- _YOUR ASSIGNMENT_
A complete response lists each line of the data below that includes the word "computer".

- _STUDY MATERIAL_
[Start of Attachment]

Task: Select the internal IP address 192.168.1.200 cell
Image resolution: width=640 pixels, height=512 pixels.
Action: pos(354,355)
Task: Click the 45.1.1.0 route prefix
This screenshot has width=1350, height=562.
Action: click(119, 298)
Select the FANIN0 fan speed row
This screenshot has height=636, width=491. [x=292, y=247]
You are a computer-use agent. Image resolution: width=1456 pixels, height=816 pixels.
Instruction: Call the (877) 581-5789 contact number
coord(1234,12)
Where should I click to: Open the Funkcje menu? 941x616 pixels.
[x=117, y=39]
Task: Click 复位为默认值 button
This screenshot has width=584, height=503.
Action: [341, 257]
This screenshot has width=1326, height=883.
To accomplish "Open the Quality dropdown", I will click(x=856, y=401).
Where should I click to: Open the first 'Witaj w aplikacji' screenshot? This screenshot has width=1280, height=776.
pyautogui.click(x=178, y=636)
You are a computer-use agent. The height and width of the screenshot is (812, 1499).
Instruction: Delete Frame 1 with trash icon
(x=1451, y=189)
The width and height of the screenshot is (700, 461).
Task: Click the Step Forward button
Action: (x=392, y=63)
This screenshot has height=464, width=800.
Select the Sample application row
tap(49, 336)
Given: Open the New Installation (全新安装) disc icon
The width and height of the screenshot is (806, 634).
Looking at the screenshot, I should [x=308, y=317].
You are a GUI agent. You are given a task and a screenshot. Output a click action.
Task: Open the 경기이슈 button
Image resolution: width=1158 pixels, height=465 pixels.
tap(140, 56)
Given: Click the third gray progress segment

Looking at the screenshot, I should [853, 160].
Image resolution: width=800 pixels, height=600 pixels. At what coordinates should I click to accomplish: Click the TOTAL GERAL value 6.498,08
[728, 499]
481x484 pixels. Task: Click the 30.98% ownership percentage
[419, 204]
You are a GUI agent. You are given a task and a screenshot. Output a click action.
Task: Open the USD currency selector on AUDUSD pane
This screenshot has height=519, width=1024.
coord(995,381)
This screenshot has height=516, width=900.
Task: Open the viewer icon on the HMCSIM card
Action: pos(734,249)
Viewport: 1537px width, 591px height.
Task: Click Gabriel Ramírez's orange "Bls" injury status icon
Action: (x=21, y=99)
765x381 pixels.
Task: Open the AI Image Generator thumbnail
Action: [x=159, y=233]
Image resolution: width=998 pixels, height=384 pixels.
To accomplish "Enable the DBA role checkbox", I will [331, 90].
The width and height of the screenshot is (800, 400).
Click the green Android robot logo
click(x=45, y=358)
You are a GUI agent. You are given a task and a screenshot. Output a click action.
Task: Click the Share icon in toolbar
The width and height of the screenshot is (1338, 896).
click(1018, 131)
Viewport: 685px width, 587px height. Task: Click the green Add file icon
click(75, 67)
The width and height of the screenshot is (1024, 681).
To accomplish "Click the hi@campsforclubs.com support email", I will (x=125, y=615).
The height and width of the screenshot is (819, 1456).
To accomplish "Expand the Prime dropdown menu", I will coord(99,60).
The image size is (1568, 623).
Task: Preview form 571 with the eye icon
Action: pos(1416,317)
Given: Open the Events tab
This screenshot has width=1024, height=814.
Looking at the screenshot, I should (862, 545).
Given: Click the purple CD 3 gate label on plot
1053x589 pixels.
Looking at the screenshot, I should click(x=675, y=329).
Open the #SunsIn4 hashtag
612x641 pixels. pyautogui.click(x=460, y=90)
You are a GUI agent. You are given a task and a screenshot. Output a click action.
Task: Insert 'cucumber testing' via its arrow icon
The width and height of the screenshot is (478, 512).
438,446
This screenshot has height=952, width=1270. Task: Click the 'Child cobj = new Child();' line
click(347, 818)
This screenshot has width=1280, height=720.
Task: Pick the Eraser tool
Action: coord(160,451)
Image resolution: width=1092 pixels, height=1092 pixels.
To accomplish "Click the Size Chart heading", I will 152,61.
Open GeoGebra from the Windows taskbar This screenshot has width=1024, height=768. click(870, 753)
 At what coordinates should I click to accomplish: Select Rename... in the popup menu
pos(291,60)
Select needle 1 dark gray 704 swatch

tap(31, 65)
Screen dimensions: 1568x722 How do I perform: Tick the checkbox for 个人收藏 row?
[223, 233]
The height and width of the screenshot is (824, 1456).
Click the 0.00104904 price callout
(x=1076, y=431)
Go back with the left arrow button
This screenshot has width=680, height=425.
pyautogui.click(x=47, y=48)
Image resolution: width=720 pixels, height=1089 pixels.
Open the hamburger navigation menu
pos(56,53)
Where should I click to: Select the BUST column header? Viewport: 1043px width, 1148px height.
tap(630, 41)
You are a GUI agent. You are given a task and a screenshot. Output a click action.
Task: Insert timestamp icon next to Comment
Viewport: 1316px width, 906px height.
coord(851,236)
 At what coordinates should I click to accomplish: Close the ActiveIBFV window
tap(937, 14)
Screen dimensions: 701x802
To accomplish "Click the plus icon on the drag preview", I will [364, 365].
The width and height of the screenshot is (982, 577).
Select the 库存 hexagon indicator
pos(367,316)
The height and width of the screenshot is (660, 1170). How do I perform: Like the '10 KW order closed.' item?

[End of Attachment]

- _ANSWER TO THE PROBLEM_
You are a computer-use agent. Image resolution: width=1456 pixels, height=816 pixels.
You are a computer-use agent. The height and width of the screenshot is (812, 1499).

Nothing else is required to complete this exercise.